By 1992, Weber and Vedder explain, “The
language of day-to-day work and farming was
increasingly perverted in the cause of
death…Communal death squads ‘went to work in
the field.’ Their task was to ‘clear the brush.’
Their targets were the inyenzi, or Tutsi
‘cockroaches,’ and their ibyitso ‘collaborators’
among the HutuŠWeapons were openly distributed to
these militias, but ammunition was in short
supply, so Hutu businessmen paid to import
enough machetes for every third Rwandan male.

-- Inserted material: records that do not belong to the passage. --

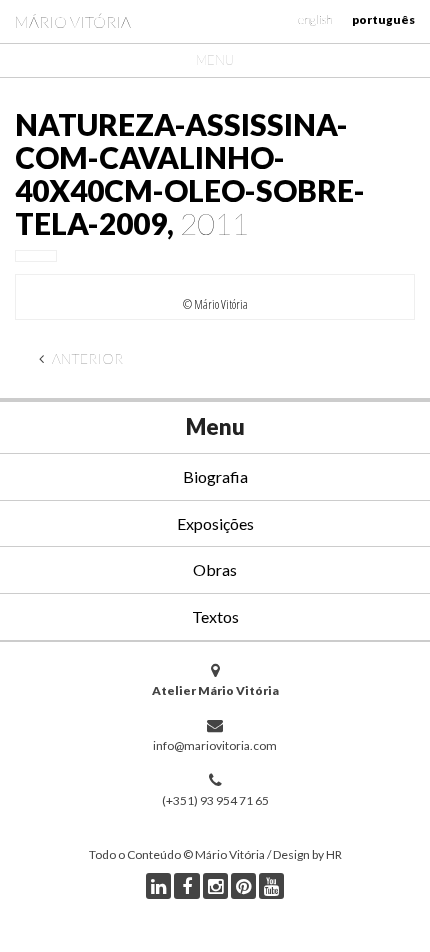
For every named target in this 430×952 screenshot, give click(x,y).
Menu (215, 60)
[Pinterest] (243, 886)
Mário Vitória (73, 21)
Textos (215, 616)
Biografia (215, 476)
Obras (215, 569)
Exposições (215, 523)
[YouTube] (271, 886)
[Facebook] (187, 886)
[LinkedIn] (158, 886)
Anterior (86, 358)
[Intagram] (215, 886)
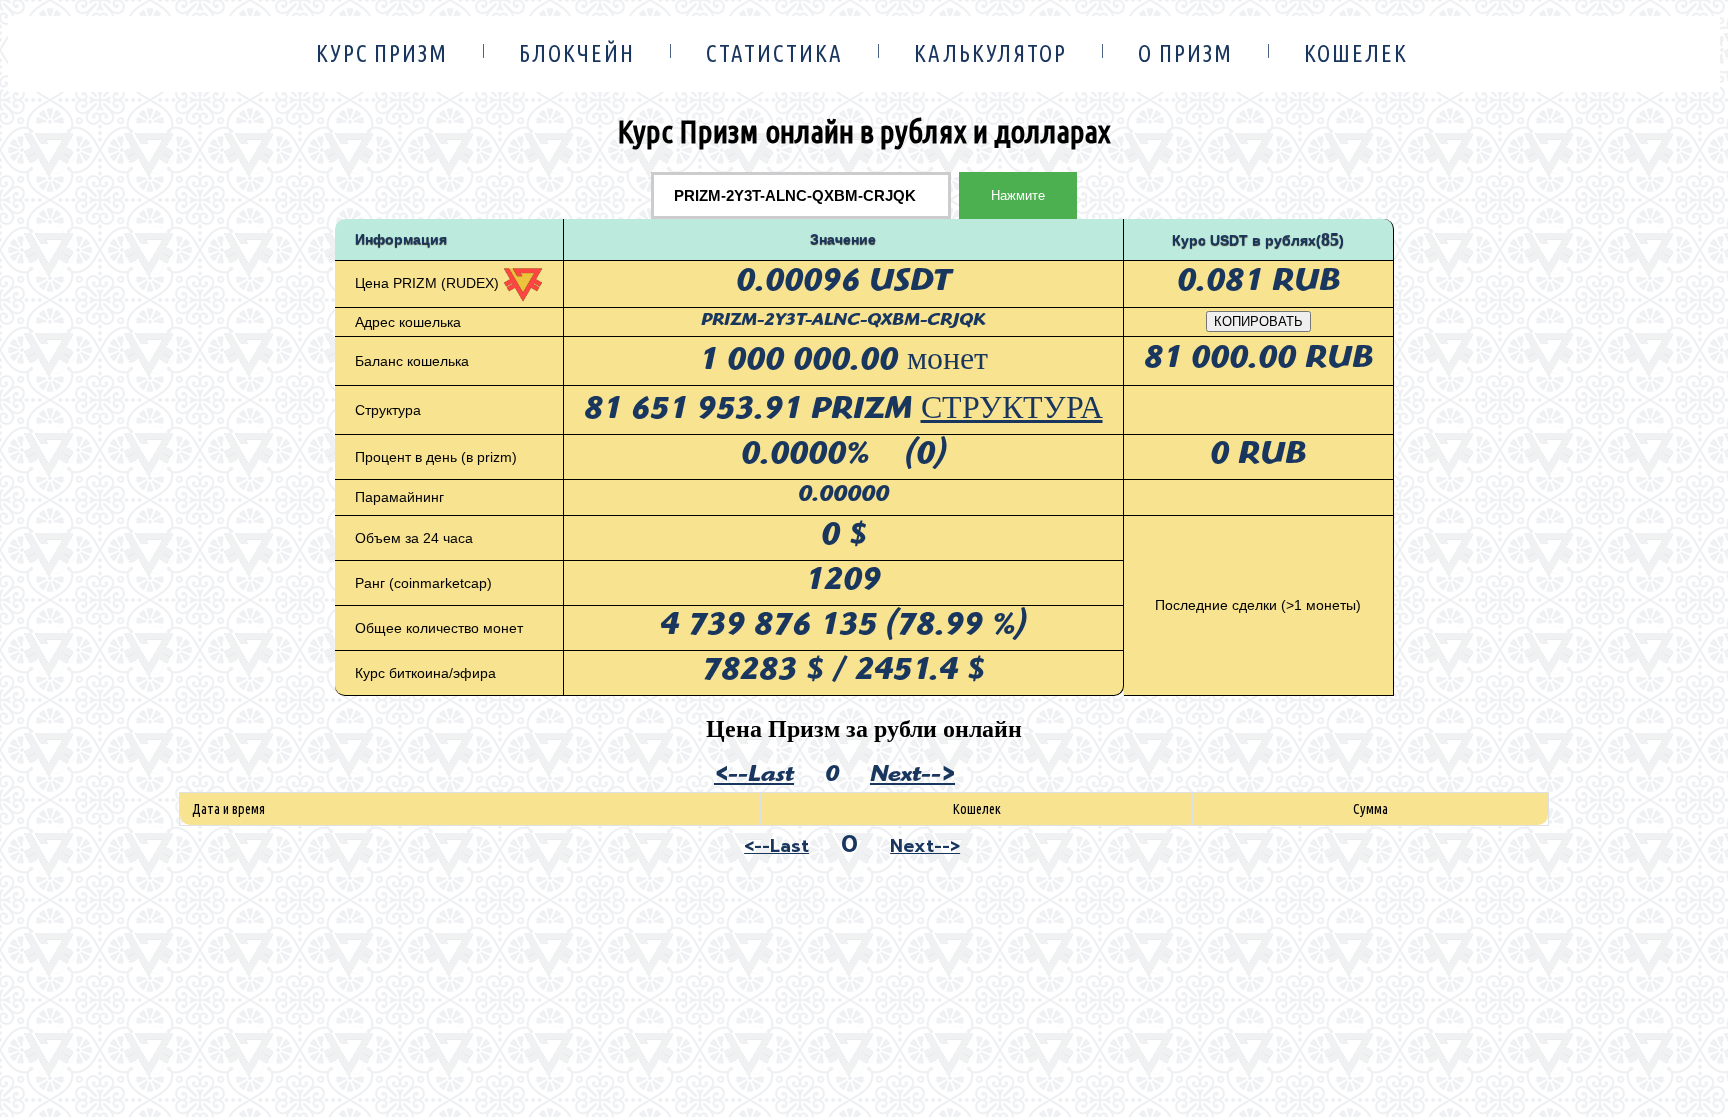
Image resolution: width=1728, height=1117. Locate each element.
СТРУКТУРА (1012, 412)
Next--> (912, 777)
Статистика (774, 53)
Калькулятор (990, 53)
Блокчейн (577, 53)
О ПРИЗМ (1185, 53)
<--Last (754, 777)
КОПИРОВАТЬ (1258, 321)
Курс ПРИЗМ (382, 53)
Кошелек (1356, 53)
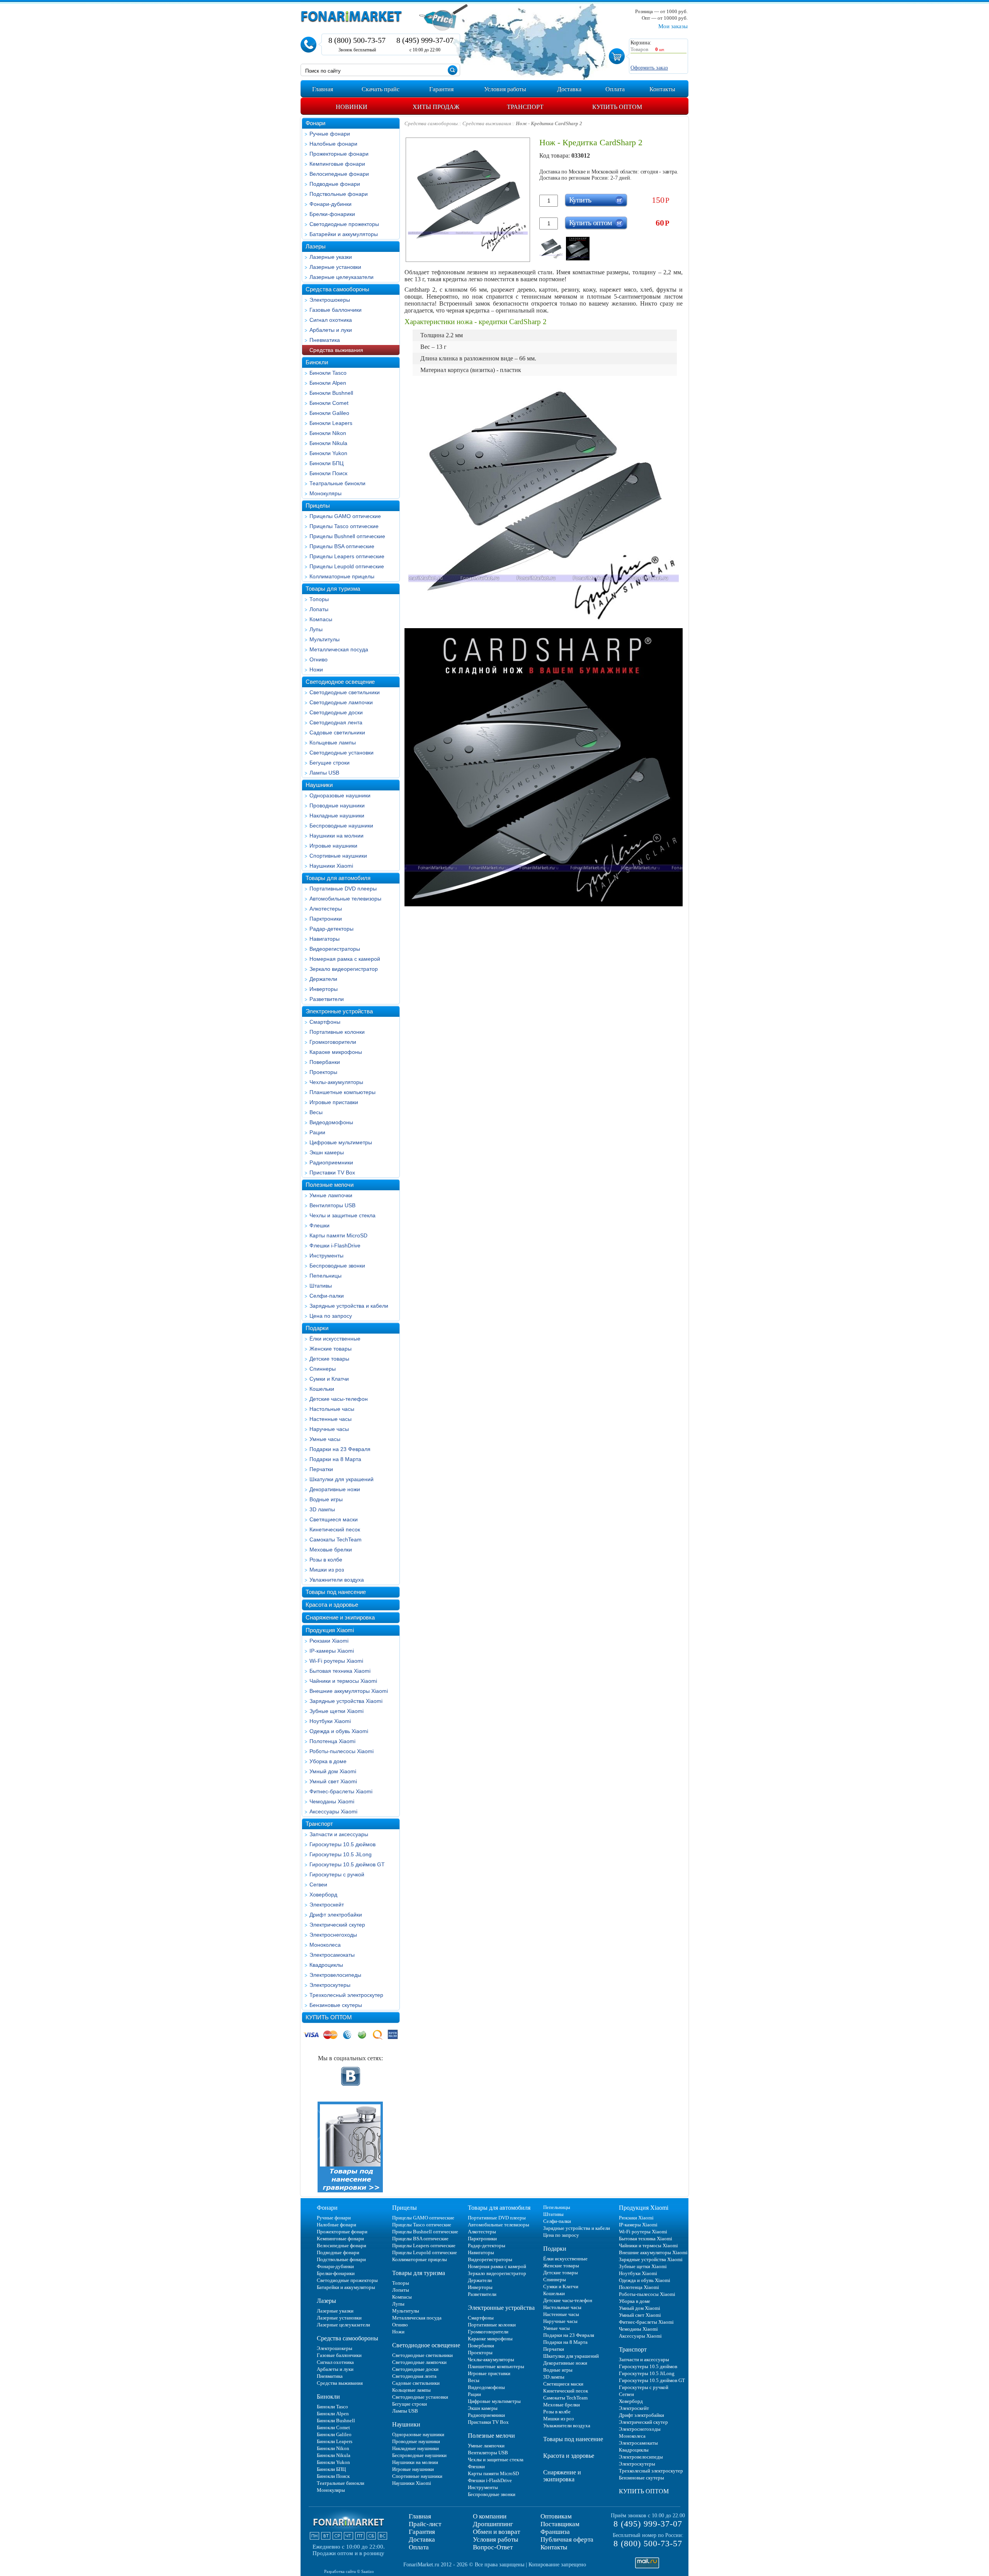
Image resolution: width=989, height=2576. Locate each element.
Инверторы (323, 989)
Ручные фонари (329, 134)
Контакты (553, 2547)
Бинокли (317, 362)
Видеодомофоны (331, 1122)
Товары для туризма (333, 588)
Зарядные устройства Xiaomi (345, 1701)
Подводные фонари (334, 184)
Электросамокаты (332, 1955)
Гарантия (422, 2531)
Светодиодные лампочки (341, 702)
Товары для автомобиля (338, 878)
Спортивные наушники (338, 856)
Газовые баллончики (335, 310)
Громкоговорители (332, 1042)
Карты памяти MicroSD (338, 1235)
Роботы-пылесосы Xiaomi (341, 1751)
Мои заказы (673, 26)
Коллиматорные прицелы (341, 576)
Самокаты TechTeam (335, 1539)
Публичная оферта (566, 2539)
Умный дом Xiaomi (332, 1771)
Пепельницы (325, 1276)
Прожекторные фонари (339, 154)
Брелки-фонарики (332, 214)
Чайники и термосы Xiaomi (343, 1681)
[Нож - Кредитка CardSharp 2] (551, 248)
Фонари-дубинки (330, 204)
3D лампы (322, 1509)
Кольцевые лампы (332, 742)
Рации (317, 1132)
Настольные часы (331, 1409)
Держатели (323, 979)
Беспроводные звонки (337, 1266)
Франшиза (555, 2531)
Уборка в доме (328, 1761)
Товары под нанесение (336, 1592)
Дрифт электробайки (335, 1915)
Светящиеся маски (333, 1519)
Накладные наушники (336, 815)
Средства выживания (336, 350)
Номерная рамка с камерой (344, 959)
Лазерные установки (335, 267)
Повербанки (324, 1062)
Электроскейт (326, 1904)
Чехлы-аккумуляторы (336, 1082)
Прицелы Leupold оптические (346, 566)
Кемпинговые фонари (337, 164)
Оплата (419, 2547)
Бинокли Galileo (329, 413)
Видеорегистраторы (334, 949)
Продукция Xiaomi (330, 1630)
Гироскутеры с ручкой (336, 1874)
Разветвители (326, 999)
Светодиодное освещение (340, 681)
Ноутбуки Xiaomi (330, 1721)
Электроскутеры (329, 1985)
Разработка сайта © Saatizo (349, 2571)
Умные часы (324, 1439)
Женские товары (330, 1349)
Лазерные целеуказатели (341, 277)
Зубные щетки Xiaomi (336, 1711)
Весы (316, 1112)
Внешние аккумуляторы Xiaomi (348, 1691)
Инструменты (326, 1255)
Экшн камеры (326, 1152)
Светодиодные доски (336, 712)
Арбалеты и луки (330, 330)
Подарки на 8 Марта (335, 1459)
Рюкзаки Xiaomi (328, 1641)
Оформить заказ (649, 68)
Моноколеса (325, 1945)
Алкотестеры (325, 909)
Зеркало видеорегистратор (343, 969)
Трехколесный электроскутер (346, 1995)
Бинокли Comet (328, 403)
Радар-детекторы (331, 929)
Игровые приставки (333, 1102)
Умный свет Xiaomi (333, 1781)
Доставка (422, 2539)
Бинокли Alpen (327, 383)
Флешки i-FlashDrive (334, 1245)
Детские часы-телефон (338, 1399)
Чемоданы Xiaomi (331, 1801)
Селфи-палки (326, 1296)
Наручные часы (329, 1429)
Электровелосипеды (335, 1975)
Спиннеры (322, 1369)
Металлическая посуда (338, 649)
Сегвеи (318, 1884)
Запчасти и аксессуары (338, 1834)
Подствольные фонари (338, 194)
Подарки (317, 1328)
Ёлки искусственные (334, 1339)
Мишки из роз (326, 1570)
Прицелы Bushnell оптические (347, 536)
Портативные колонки (337, 1032)
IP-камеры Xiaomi (331, 1651)
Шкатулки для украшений (341, 1479)
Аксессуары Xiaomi (333, 1811)
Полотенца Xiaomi (332, 1741)
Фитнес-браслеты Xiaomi (340, 1791)
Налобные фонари (333, 144)
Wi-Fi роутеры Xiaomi (336, 1661)
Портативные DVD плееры (343, 888)
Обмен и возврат (496, 2531)
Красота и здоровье (332, 1604)
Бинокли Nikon (327, 433)
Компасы (320, 619)
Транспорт (319, 1823)
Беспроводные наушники (341, 825)
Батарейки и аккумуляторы (343, 234)
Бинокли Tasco (328, 373)
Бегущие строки (329, 763)
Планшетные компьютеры (342, 1092)
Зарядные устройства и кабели (348, 1306)
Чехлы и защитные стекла (342, 1215)
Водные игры (326, 1499)
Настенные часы (330, 1419)
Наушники (319, 785)
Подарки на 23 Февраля (339, 1449)
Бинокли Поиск (328, 473)
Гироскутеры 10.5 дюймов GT (347, 1864)
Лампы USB (324, 773)
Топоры (319, 599)
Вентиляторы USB (332, 1205)
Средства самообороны (337, 289)
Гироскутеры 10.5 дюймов (342, 1844)
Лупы (316, 629)
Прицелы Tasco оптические (344, 526)
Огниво (318, 659)
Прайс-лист (425, 2524)
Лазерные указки (330, 257)
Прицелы (318, 505)
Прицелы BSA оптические (341, 546)
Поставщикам (559, 2524)
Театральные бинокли (337, 483)
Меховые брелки (330, 1549)
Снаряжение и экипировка (340, 1617)
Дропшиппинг (493, 2524)
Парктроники (325, 919)
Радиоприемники (331, 1162)
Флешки (319, 1225)
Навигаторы (324, 939)
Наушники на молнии (336, 836)
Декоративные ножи (334, 1489)
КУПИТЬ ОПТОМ (329, 2017)
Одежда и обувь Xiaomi (338, 1731)
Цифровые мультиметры (340, 1142)
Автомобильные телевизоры (345, 898)
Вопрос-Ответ (493, 2547)
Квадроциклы (326, 1965)
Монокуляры (325, 493)
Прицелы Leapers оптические (346, 556)
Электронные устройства (339, 1011)
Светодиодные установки (341, 752)
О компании (489, 2516)
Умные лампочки (330, 1195)
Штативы (320, 1286)
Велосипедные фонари (339, 174)
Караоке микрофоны (335, 1052)
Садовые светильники (337, 732)
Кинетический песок (334, 1529)
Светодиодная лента (335, 722)
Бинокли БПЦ (326, 463)
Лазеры (316, 246)
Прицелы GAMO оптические (345, 516)
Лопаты (318, 609)
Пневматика (324, 340)
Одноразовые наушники (339, 795)
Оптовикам (556, 2516)
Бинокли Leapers (330, 423)
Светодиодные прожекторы (344, 224)
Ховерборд (323, 1894)
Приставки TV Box (332, 1172)
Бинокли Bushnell (331, 393)
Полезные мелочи (329, 1184)
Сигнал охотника (330, 320)
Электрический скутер (337, 1925)
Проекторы (323, 1072)
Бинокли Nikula (328, 443)
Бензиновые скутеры (335, 2005)
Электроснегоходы (333, 1935)
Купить (580, 199)
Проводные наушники (337, 805)
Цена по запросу (330, 1316)
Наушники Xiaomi (331, 866)
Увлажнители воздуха (336, 1580)
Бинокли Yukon (328, 453)
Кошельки (321, 1389)
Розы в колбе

There was much brush to cut.”
Weber and Vedder are not to blame for the
Rwandan genocide. Out of Rwanda when it erupted,
they did everything they could think of to try to
stop it, and to try to save some of the victims.
They were among the first Americans to return to
Rwanda following the bloodbath, to resume
teaching and healing humans as well as helping
gorillas.
Yet Weber and Vedder set their own
example of irrational intolerance. Rwanda
learned all too well the most brutal lessons that
Weber and Vedder inflicted on their sons.
It is unclear whether these lessons were
recounted unawares, or by way of confession.